== Exercise inputs ==

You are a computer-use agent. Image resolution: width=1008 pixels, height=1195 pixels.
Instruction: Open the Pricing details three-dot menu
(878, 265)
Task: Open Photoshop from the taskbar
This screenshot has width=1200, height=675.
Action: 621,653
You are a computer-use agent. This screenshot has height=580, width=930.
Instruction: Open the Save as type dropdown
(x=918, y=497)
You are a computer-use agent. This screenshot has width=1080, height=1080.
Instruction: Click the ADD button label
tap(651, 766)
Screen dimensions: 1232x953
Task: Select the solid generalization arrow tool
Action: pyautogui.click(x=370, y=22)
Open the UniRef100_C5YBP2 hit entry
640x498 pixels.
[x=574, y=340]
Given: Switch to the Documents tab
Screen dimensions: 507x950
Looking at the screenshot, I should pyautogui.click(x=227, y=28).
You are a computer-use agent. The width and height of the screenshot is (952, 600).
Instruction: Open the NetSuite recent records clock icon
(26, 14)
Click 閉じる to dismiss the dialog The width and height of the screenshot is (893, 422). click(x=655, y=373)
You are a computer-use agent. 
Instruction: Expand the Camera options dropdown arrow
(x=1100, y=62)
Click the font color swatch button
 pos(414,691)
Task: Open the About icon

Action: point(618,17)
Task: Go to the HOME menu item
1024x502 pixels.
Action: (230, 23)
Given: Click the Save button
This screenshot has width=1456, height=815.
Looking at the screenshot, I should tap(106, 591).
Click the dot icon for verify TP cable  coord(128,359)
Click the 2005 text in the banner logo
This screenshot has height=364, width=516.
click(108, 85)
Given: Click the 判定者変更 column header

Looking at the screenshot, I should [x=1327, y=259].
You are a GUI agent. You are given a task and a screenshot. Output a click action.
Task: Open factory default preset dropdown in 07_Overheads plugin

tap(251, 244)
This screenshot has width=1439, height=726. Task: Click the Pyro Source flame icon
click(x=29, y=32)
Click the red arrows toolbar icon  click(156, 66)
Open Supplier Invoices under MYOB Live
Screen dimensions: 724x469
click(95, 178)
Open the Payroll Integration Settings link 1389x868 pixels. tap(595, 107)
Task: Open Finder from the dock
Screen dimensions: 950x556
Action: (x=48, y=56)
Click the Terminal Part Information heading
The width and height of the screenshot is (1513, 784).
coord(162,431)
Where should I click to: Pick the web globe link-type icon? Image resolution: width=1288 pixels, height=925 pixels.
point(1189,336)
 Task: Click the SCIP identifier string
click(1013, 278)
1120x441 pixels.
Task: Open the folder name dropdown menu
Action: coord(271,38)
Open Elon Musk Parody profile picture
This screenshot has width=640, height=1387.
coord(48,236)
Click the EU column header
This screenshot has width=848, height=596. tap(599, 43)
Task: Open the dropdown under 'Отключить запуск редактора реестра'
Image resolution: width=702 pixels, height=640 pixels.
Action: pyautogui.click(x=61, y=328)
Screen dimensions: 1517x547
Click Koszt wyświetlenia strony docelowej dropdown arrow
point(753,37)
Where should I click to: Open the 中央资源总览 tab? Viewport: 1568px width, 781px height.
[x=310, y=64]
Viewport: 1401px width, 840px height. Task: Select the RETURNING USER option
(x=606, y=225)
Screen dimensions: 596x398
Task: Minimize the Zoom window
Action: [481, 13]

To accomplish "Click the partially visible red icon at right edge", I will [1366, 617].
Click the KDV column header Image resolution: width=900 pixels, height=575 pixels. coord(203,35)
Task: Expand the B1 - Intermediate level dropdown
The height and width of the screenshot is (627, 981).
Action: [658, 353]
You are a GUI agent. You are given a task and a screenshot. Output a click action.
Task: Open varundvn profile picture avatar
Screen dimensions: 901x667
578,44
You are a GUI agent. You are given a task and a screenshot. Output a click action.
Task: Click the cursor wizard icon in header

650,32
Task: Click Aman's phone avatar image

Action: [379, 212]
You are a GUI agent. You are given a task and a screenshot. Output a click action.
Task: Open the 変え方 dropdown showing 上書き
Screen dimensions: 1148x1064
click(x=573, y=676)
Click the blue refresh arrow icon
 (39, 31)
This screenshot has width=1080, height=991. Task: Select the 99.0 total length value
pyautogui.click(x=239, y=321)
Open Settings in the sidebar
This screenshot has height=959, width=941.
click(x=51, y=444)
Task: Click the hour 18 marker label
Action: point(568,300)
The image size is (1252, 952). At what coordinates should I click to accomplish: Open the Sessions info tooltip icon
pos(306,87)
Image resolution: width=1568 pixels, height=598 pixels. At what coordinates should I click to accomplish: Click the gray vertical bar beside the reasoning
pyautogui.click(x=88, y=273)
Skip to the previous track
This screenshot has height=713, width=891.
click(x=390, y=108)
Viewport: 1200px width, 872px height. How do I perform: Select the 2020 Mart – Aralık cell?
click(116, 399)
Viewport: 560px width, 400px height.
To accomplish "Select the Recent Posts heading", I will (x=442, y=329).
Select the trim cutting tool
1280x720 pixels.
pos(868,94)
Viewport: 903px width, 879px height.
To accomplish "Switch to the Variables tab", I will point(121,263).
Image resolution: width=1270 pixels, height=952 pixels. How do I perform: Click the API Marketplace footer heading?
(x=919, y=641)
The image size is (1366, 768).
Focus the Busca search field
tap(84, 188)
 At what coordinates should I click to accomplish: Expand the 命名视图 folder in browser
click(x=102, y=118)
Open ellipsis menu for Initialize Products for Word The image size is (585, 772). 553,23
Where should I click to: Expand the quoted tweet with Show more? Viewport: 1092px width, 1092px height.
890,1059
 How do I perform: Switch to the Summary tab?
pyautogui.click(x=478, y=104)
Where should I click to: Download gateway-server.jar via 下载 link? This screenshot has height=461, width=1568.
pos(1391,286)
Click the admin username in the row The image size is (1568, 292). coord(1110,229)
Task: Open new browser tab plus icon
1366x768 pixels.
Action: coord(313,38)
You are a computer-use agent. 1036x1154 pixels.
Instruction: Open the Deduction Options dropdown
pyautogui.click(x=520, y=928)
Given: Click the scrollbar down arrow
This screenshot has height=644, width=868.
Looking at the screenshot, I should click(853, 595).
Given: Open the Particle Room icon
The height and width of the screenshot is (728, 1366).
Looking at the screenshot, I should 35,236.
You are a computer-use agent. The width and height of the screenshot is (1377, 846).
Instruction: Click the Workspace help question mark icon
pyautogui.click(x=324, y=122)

===

Description of the task ▸ Reproduce each entry above exactly, keeping every word.

Task result ▸
You are a computer-use agent. Image resolution: width=1008 pixels, height=1195 pixels.
Instruction: Open the Pricing details three-dot menu
(878, 265)
Task: Open Photoshop from the taskbar
This screenshot has width=1200, height=675.
Action: 621,653
You are a computer-use agent. This screenshot has height=580, width=930.
Instruction: Open the Save as type dropdown
(x=918, y=497)
You are a computer-use agent. This screenshot has width=1080, height=1080.
Instruction: Click the ADD button label
tap(651, 766)
Screen dimensions: 1232x953
Task: Select the solid generalization arrow tool
Action: pyautogui.click(x=370, y=22)
Open the UniRef100_C5YBP2 hit entry
640x498 pixels.
[x=574, y=340]
Given: Switch to the Documents tab
Screen dimensions: 507x950
Looking at the screenshot, I should pyautogui.click(x=227, y=28).
You are a computer-use agent. The width and height of the screenshot is (952, 600).
Instruction: Open the NetSuite recent records clock icon
(26, 14)
Click 閉じる to dismiss the dialog The width and height of the screenshot is (893, 422). click(x=655, y=373)
You are a computer-use agent. 
Instruction: Expand the Camera options dropdown arrow
(x=1100, y=62)
Click the font color swatch button
 pos(414,691)
Task: Open the About icon

Action: point(618,17)
Task: Go to the HOME menu item
1024x502 pixels.
Action: (230, 23)
Given: Click the Save button
This screenshot has width=1456, height=815.
Looking at the screenshot, I should tap(106, 591).
Click the dot icon for verify TP cable  coord(128,359)
Click the 2005 text in the banner logo
This screenshot has height=364, width=516.
click(108, 85)
Given: Click the 判定者変更 column header

Looking at the screenshot, I should [x=1327, y=259].
You are a GUI agent. You are given a task and a screenshot. Output a click action.
Task: Open factory default preset dropdown in 07_Overheads plugin

tap(251, 244)
This screenshot has width=1439, height=726. Task: Click the Pyro Source flame icon
click(x=29, y=32)
Click the red arrows toolbar icon  click(156, 66)
Open Supplier Invoices under MYOB Live
Screen dimensions: 724x469
click(95, 178)
Open the Payroll Integration Settings link 1389x868 pixels. tap(595, 107)
Task: Open Finder from the dock
Screen dimensions: 950x556
Action: (x=48, y=56)
Click the Terminal Part Information heading
The width and height of the screenshot is (1513, 784).
coord(162,431)
Where should I click to: Pick the web globe link-type icon? Image resolution: width=1288 pixels, height=925 pixels.
point(1189,336)
 Task: Click the SCIP identifier string
click(1013, 278)
1120x441 pixels.
Task: Open the folder name dropdown menu
Action: coord(271,38)
Open Elon Musk Parody profile picture
This screenshot has width=640, height=1387.
coord(48,236)
Click the EU column header
This screenshot has width=848, height=596. tap(599, 43)
Task: Open the dropdown under 'Отключить запуск редактора реестра'
Image resolution: width=702 pixels, height=640 pixels.
Action: pyautogui.click(x=61, y=328)
Screen dimensions: 1517x547
Click Koszt wyświetlenia strony docelowej dropdown arrow
point(753,37)
Where should I click to: Open the 中央资源总览 tab? Viewport: 1568px width, 781px height.
[x=310, y=64]
Viewport: 1401px width, 840px height. Task: Select the RETURNING USER option
(x=606, y=225)
Screen dimensions: 596x398
Task: Minimize the Zoom window
Action: [481, 13]

To accomplish "Click the partially visible red icon at right edge", I will [1366, 617].
Click the KDV column header Image resolution: width=900 pixels, height=575 pixels. coord(203,35)
Task: Expand the B1 - Intermediate level dropdown
The height and width of the screenshot is (627, 981).
Action: [658, 353]
You are a GUI agent. You are given a task and a screenshot. Output a click action.
Task: Open varundvn profile picture avatar
Screen dimensions: 901x667
578,44
You are a GUI agent. You are given a task and a screenshot. Output a click action.
Task: Click the cursor wizard icon in header

650,32
Task: Click Aman's phone avatar image

Action: [379, 212]
You are a GUI agent. You are given a task and a screenshot. Output a click action.
Task: Open the 変え方 dropdown showing 上書き
Screen dimensions: 1148x1064
click(x=573, y=676)
Click the blue refresh arrow icon
 (39, 31)
This screenshot has width=1080, height=991. Task: Select the 99.0 total length value
pyautogui.click(x=239, y=321)
Open Settings in the sidebar
This screenshot has height=959, width=941.
click(x=51, y=444)
Task: Click the hour 18 marker label
Action: point(568,300)
The image size is (1252, 952). At what coordinates should I click to accomplish: Open the Sessions info tooltip icon
pos(306,87)
Image resolution: width=1568 pixels, height=598 pixels. At what coordinates should I click to accomplish: Click the gray vertical bar beside the reasoning
pyautogui.click(x=88, y=273)
Skip to the previous track
This screenshot has height=713, width=891.
click(x=390, y=108)
Viewport: 1200px width, 872px height. How do I perform: Select the 2020 Mart – Aralık cell?
click(116, 399)
Viewport: 560px width, 400px height.
To accomplish "Select the Recent Posts heading", I will (x=442, y=329).
Select the trim cutting tool
1280x720 pixels.
pos(868,94)
Viewport: 903px width, 879px height.
To accomplish "Switch to the Variables tab", I will point(121,263).
Image resolution: width=1270 pixels, height=952 pixels. How do I perform: Click the API Marketplace footer heading?
(x=919, y=641)
The image size is (1366, 768).
Focus the Busca search field
tap(84, 188)
 At what coordinates should I click to accomplish: Expand the 命名视图 folder in browser
click(x=102, y=118)
Open ellipsis menu for Initialize Products for Word The image size is (585, 772). 553,23
Where should I click to: Expand the quoted tweet with Show more? Viewport: 1092px width, 1092px height.
890,1059
 How do I perform: Switch to the Summary tab?
pyautogui.click(x=478, y=104)
Where should I click to: Download gateway-server.jar via 下载 link? This screenshot has height=461, width=1568.
pos(1391,286)
Click the admin username in the row The image size is (1568, 292). coord(1110,229)
Task: Open new browser tab plus icon
1366x768 pixels.
Action: coord(313,38)
You are a computer-use agent. 1036x1154 pixels.
Instruction: Open the Deduction Options dropdown
pyautogui.click(x=520, y=928)
Given: Click the scrollbar down arrow
This screenshot has height=644, width=868.
Looking at the screenshot, I should click(853, 595).
Given: Open the Particle Room icon
The height and width of the screenshot is (728, 1366).
Looking at the screenshot, I should 35,236.
You are a computer-use agent. The width and height of the screenshot is (1377, 846).
Instruction: Click the Workspace help question mark icon
pyautogui.click(x=324, y=122)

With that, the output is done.